Exercise details
The required output is the lines below from the line containing "This screenshot has width=625, height=391." to the line containing "Given: Expand row 1 using the plus button", inclusive, retyped exactly. No other lines belong in it.
*-*-*
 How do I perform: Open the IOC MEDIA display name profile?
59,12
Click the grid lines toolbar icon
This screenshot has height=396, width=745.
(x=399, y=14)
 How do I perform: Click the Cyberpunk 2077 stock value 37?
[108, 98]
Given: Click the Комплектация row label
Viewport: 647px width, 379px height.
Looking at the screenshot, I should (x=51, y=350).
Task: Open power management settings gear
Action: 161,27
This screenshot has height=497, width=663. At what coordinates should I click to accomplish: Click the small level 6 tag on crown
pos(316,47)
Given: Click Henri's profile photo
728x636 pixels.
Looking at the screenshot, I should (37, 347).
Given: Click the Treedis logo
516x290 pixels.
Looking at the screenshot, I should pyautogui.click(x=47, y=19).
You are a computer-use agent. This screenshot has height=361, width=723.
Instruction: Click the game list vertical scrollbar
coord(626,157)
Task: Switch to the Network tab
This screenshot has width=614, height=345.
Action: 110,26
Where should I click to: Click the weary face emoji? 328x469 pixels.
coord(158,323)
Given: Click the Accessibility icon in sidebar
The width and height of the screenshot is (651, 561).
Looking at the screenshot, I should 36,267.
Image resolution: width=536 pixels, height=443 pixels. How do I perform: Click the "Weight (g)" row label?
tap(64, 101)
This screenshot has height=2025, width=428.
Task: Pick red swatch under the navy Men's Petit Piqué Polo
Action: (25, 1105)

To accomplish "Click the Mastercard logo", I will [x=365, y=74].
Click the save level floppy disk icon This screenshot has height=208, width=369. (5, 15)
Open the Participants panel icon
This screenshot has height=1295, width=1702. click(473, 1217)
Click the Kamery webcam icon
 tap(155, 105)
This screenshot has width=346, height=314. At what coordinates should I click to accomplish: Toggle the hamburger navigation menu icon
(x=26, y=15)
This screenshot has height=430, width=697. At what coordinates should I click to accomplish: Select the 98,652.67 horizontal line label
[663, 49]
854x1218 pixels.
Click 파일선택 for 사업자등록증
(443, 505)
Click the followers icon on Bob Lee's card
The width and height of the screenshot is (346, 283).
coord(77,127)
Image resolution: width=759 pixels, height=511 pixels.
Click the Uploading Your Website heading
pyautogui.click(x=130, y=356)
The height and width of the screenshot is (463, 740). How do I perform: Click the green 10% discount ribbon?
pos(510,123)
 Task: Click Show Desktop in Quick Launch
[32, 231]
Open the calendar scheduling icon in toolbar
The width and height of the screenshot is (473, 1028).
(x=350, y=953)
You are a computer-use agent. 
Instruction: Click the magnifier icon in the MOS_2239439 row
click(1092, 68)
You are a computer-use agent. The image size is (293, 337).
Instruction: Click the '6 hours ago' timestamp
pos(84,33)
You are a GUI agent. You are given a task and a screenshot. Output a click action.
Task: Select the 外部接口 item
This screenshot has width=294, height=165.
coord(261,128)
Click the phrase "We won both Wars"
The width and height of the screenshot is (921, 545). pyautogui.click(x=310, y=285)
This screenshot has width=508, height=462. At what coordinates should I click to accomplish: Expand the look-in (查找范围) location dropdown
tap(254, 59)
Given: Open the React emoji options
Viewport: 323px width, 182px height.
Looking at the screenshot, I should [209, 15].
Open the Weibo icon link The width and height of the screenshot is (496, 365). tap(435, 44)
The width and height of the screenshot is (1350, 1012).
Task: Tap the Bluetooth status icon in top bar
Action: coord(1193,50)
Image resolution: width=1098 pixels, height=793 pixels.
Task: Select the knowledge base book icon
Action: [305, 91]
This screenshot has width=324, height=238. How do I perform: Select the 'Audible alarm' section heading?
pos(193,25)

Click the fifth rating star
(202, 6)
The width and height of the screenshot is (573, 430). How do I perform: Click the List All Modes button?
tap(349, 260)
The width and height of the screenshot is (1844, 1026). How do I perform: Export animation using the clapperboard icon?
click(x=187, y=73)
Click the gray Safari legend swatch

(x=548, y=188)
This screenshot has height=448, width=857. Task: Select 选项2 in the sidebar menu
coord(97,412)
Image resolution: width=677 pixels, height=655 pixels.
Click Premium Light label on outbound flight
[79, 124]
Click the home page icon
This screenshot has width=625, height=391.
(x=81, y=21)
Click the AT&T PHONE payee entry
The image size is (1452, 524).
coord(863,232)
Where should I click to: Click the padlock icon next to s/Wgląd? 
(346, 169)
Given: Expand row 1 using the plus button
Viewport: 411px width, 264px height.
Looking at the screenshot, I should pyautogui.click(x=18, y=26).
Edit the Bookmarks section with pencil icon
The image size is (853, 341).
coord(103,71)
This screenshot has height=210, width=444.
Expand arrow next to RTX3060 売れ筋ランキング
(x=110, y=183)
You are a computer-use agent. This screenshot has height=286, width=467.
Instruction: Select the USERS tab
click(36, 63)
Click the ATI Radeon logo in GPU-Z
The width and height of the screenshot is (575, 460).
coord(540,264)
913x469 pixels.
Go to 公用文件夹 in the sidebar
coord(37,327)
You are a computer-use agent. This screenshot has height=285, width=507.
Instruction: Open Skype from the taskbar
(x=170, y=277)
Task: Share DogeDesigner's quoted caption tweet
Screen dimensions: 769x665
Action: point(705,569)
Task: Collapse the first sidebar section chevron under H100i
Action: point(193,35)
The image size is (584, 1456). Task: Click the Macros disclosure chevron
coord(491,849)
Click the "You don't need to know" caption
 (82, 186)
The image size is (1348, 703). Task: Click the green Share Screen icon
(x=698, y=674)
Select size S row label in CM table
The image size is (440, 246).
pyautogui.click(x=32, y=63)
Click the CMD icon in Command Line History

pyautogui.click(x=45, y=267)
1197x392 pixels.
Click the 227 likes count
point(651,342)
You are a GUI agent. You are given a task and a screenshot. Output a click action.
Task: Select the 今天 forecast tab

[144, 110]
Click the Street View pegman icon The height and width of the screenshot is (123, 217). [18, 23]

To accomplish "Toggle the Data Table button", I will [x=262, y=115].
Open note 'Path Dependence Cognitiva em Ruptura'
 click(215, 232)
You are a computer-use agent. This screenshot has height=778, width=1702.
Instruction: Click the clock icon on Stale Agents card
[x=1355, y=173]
*-*-*
Answer to this problem
This screenshot has width=625, height=391.
(x=81, y=21)
Click the AT&T PHONE payee entry
The image size is (1452, 524).
coord(863,232)
Where should I click to: Click the padlock icon next to s/Wgląd? 
(346, 169)
Given: Expand row 1 using the plus button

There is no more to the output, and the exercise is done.